DATA FOR REVIEW.
....

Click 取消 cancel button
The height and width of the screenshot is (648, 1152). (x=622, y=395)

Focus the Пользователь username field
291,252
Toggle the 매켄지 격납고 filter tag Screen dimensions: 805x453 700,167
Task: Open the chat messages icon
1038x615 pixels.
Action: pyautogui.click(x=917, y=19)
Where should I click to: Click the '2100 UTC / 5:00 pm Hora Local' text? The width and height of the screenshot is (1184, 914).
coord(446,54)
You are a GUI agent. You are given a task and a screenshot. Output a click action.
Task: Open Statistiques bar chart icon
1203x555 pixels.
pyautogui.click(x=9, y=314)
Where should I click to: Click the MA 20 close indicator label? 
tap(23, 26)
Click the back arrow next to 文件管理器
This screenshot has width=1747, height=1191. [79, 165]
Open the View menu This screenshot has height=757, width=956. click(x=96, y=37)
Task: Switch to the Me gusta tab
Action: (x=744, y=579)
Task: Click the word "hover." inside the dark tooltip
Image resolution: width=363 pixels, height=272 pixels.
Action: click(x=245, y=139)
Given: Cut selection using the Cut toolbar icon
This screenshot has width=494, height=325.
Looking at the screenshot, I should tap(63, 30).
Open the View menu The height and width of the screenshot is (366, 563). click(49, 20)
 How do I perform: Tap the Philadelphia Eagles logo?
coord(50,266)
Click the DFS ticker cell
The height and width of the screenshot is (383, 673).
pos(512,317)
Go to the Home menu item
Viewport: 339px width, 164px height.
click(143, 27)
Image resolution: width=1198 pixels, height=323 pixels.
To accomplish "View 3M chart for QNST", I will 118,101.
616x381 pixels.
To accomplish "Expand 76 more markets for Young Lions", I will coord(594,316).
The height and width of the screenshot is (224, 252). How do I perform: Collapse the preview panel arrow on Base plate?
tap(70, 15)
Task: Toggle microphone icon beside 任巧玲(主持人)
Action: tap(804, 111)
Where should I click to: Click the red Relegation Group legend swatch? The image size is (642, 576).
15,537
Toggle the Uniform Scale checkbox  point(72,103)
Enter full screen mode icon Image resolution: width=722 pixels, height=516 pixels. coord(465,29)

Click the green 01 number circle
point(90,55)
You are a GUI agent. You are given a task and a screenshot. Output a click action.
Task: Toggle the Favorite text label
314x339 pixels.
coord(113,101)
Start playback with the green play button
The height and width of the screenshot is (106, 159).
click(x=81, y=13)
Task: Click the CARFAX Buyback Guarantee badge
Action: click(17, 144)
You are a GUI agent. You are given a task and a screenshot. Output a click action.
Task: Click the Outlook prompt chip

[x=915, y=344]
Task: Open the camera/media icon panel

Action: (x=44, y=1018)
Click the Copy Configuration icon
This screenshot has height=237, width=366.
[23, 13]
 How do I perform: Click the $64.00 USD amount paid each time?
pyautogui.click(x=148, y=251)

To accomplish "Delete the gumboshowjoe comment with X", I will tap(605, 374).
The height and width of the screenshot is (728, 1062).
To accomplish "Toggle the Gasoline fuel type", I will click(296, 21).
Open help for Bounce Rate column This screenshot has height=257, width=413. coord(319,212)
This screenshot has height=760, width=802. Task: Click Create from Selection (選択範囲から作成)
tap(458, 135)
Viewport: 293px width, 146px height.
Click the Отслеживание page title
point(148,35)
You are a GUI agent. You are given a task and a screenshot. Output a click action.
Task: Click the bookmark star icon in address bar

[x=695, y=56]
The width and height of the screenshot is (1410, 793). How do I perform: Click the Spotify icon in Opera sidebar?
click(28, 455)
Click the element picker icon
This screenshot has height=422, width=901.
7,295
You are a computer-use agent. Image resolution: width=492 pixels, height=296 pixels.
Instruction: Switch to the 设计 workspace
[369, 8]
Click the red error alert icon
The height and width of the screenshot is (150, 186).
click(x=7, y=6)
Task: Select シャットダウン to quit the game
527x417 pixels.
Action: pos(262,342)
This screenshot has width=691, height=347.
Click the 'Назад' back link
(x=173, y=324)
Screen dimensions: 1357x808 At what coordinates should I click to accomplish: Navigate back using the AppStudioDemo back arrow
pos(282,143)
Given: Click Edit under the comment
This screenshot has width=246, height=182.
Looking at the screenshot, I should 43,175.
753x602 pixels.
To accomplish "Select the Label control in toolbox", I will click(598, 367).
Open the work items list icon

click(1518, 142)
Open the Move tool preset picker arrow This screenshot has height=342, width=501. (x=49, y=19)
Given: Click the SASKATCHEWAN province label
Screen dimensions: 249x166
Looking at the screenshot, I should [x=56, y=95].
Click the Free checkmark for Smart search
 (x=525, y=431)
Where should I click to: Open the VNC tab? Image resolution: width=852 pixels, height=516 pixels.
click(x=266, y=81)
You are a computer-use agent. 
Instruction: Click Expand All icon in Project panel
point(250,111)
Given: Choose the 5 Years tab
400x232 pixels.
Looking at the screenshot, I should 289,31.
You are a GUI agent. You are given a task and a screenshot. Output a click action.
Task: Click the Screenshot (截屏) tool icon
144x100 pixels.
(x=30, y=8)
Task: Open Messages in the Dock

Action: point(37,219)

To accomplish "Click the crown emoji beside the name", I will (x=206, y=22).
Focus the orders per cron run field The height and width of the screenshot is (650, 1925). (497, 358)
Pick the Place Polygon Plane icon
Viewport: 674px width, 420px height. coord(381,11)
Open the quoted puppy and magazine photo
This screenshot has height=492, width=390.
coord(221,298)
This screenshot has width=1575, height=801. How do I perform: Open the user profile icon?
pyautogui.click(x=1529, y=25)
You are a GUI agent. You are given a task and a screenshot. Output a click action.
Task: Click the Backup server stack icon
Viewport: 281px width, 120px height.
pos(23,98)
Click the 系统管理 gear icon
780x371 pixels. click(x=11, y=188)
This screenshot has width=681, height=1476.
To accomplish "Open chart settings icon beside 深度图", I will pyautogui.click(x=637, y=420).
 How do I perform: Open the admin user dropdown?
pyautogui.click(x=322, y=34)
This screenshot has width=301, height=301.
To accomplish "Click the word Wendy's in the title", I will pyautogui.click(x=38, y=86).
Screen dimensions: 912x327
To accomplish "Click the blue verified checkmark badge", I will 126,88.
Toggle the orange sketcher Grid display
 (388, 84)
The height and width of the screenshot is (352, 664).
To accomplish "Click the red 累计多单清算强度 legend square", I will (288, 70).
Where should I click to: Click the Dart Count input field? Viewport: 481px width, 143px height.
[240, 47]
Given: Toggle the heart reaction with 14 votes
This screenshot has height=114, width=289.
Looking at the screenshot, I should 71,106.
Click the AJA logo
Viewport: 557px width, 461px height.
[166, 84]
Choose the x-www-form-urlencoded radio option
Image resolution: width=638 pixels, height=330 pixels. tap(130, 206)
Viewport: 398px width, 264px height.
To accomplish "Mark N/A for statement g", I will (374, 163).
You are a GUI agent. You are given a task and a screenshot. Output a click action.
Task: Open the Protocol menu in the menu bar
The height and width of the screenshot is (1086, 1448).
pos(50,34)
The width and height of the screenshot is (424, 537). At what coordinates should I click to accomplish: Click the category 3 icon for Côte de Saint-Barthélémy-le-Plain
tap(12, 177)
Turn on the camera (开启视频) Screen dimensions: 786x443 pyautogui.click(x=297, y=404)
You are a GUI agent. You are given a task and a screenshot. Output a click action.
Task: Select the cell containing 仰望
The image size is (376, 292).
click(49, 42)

....

REQUIRED WORK. When you reach the end of the records, set them all down again exactly.

EXERCISE SOLUTION.
Click 取消 cancel button
The height and width of the screenshot is (648, 1152). (x=622, y=395)

Focus the Пользователь username field
291,252
Toggle the 매켄지 격납고 filter tag Screen dimensions: 805x453 700,167
Task: Open the chat messages icon
1038x615 pixels.
Action: pyautogui.click(x=917, y=19)
Where should I click to: Click the '2100 UTC / 5:00 pm Hora Local' text? The width and height of the screenshot is (1184, 914).
coord(446,54)
You are a GUI agent. You are given a task and a screenshot. Output a click action.
Task: Open Statistiques bar chart icon
1203x555 pixels.
pyautogui.click(x=9, y=314)
Where should I click to: Click the MA 20 close indicator label? 
tap(23, 26)
Click the back arrow next to 文件管理器
This screenshot has width=1747, height=1191. [79, 165]
Open the View menu This screenshot has height=757, width=956. click(x=96, y=37)
Task: Switch to the Me gusta tab
Action: (x=744, y=579)
Task: Click the word "hover." inside the dark tooltip
Image resolution: width=363 pixels, height=272 pixels.
Action: click(x=245, y=139)
Given: Cut selection using the Cut toolbar icon
This screenshot has width=494, height=325.
Looking at the screenshot, I should tap(63, 30).
Open the View menu The height and width of the screenshot is (366, 563). click(49, 20)
 How do I perform: Tap the Philadelphia Eagles logo?
coord(50,266)
Click the DFS ticker cell
The height and width of the screenshot is (383, 673).
pos(512,317)
Go to the Home menu item
Viewport: 339px width, 164px height.
click(143, 27)
Image resolution: width=1198 pixels, height=323 pixels.
To accomplish "View 3M chart for QNST", I will 118,101.
616x381 pixels.
To accomplish "Expand 76 more markets for Young Lions", I will coord(594,316).
The height and width of the screenshot is (224, 252). How do I perform: Collapse the preview panel arrow on Base plate?
tap(70, 15)
Task: Toggle microphone icon beside 任巧玲(主持人)
Action: tap(804, 111)
Where should I click to: Click the red Relegation Group legend swatch? The image size is (642, 576).
15,537
Toggle the Uniform Scale checkbox  point(72,103)
Enter full screen mode icon Image resolution: width=722 pixels, height=516 pixels. coord(465,29)

Click the green 01 number circle
point(90,55)
You are a GUI agent. You are given a task and a screenshot. Output a click action.
Task: Toggle the Favorite text label
314x339 pixels.
coord(113,101)
Start playback with the green play button
The height and width of the screenshot is (106, 159).
click(x=81, y=13)
Task: Click the CARFAX Buyback Guarantee badge
Action: click(17, 144)
You are a GUI agent. You are given a task and a screenshot. Output a click action.
Task: Click the Outlook prompt chip

[x=915, y=344]
Task: Open the camera/media icon panel

Action: (x=44, y=1018)
Click the Copy Configuration icon
This screenshot has height=237, width=366.
[23, 13]
 How do I perform: Click the $64.00 USD amount paid each time?
pyautogui.click(x=148, y=251)

To accomplish "Delete the gumboshowjoe comment with X", I will tap(605, 374).
The height and width of the screenshot is (728, 1062).
To accomplish "Toggle the Gasoline fuel type", I will click(296, 21).
Open help for Bounce Rate column This screenshot has height=257, width=413. coord(319,212)
This screenshot has height=760, width=802. Task: Click Create from Selection (選択範囲から作成)
tap(458, 135)
Viewport: 293px width, 146px height.
Click the Отслеживание page title
point(148,35)
You are a GUI agent. You are given a task and a screenshot. Output a click action.
Task: Click the bookmark star icon in address bar

[x=695, y=56]
The width and height of the screenshot is (1410, 793). How do I perform: Click the Spotify icon in Opera sidebar?
click(28, 455)
Click the element picker icon
This screenshot has height=422, width=901.
7,295
You are a computer-use agent. Image resolution: width=492 pixels, height=296 pixels.
Instruction: Switch to the 设计 workspace
[369, 8]
Click the red error alert icon
The height and width of the screenshot is (150, 186).
click(x=7, y=6)
Task: Select シャットダウン to quit the game
527x417 pixels.
Action: pos(262,342)
This screenshot has width=691, height=347.
Click the 'Назад' back link
(x=173, y=324)
Screen dimensions: 1357x808 At what coordinates should I click to accomplish: Navigate back using the AppStudioDemo back arrow
pos(282,143)
Given: Click Edit under the comment
This screenshot has width=246, height=182.
Looking at the screenshot, I should 43,175.
753x602 pixels.
To accomplish "Select the Label control in toolbox", I will click(598, 367).
Open the work items list icon

click(1518, 142)
Open the Move tool preset picker arrow This screenshot has height=342, width=501. (x=49, y=19)
Given: Click the SASKATCHEWAN province label
Screen dimensions: 249x166
Looking at the screenshot, I should [x=56, y=95].
Click the Free checkmark for Smart search
 (x=525, y=431)
Where should I click to: Open the VNC tab? Image resolution: width=852 pixels, height=516 pixels.
click(x=266, y=81)
You are a computer-use agent. 
Instruction: Click Expand All icon in Project panel
point(250,111)
Given: Choose the 5 Years tab
400x232 pixels.
Looking at the screenshot, I should 289,31.
You are a GUI agent. You are given a task and a screenshot. Output a click action.
Task: Click the Screenshot (截屏) tool icon
144x100 pixels.
(x=30, y=8)
Task: Open Messages in the Dock

Action: point(37,219)

To accomplish "Click the crown emoji beside the name", I will (x=206, y=22).
Focus the orders per cron run field The height and width of the screenshot is (650, 1925). (497, 358)
Pick the Place Polygon Plane icon
Viewport: 674px width, 420px height. coord(381,11)
Open the quoted puppy and magazine photo
This screenshot has height=492, width=390.
coord(221,298)
This screenshot has width=1575, height=801. How do I perform: Open the user profile icon?
pyautogui.click(x=1529, y=25)
You are a GUI agent. You are given a task and a screenshot. Output a click action.
Task: Click the Backup server stack icon
Viewport: 281px width, 120px height.
pos(23,98)
Click the 系统管理 gear icon
780x371 pixels. click(x=11, y=188)
This screenshot has width=681, height=1476.
To accomplish "Open chart settings icon beside 深度图", I will pyautogui.click(x=637, y=420).
 How do I perform: Open the admin user dropdown?
pyautogui.click(x=322, y=34)
This screenshot has width=301, height=301.
To accomplish "Click the word Wendy's in the title", I will pyautogui.click(x=38, y=86).
Screen dimensions: 912x327
To accomplish "Click the blue verified checkmark badge", I will 126,88.
Toggle the orange sketcher Grid display
 (388, 84)
The height and width of the screenshot is (352, 664).
To accomplish "Click the red 累计多单清算强度 legend square", I will (288, 70).
Where should I click to: Click the Dart Count input field? Viewport: 481px width, 143px height.
[240, 47]
Given: Toggle the heart reaction with 14 votes
This screenshot has height=114, width=289.
Looking at the screenshot, I should 71,106.
Click the AJA logo
Viewport: 557px width, 461px height.
[166, 84]
Choose the x-www-form-urlencoded radio option
Image resolution: width=638 pixels, height=330 pixels. tap(130, 206)
Viewport: 398px width, 264px height.
To accomplish "Mark N/A for statement g", I will (374, 163).
You are a GUI agent. You are given a task and a screenshot. Output a click action.
Task: Open the Protocol menu in the menu bar
The height and width of the screenshot is (1086, 1448).
pos(50,34)
The width and height of the screenshot is (424, 537). At what coordinates should I click to accomplish: Click the category 3 icon for Côte de Saint-Barthélémy-le-Plain
tap(12, 177)
Turn on the camera (开启视频) Screen dimensions: 786x443 pyautogui.click(x=297, y=404)
You are a GUI agent. You are given a task and a screenshot. Output a click action.
Task: Select the cell containing 仰望
The image size is (376, 292).
click(49, 42)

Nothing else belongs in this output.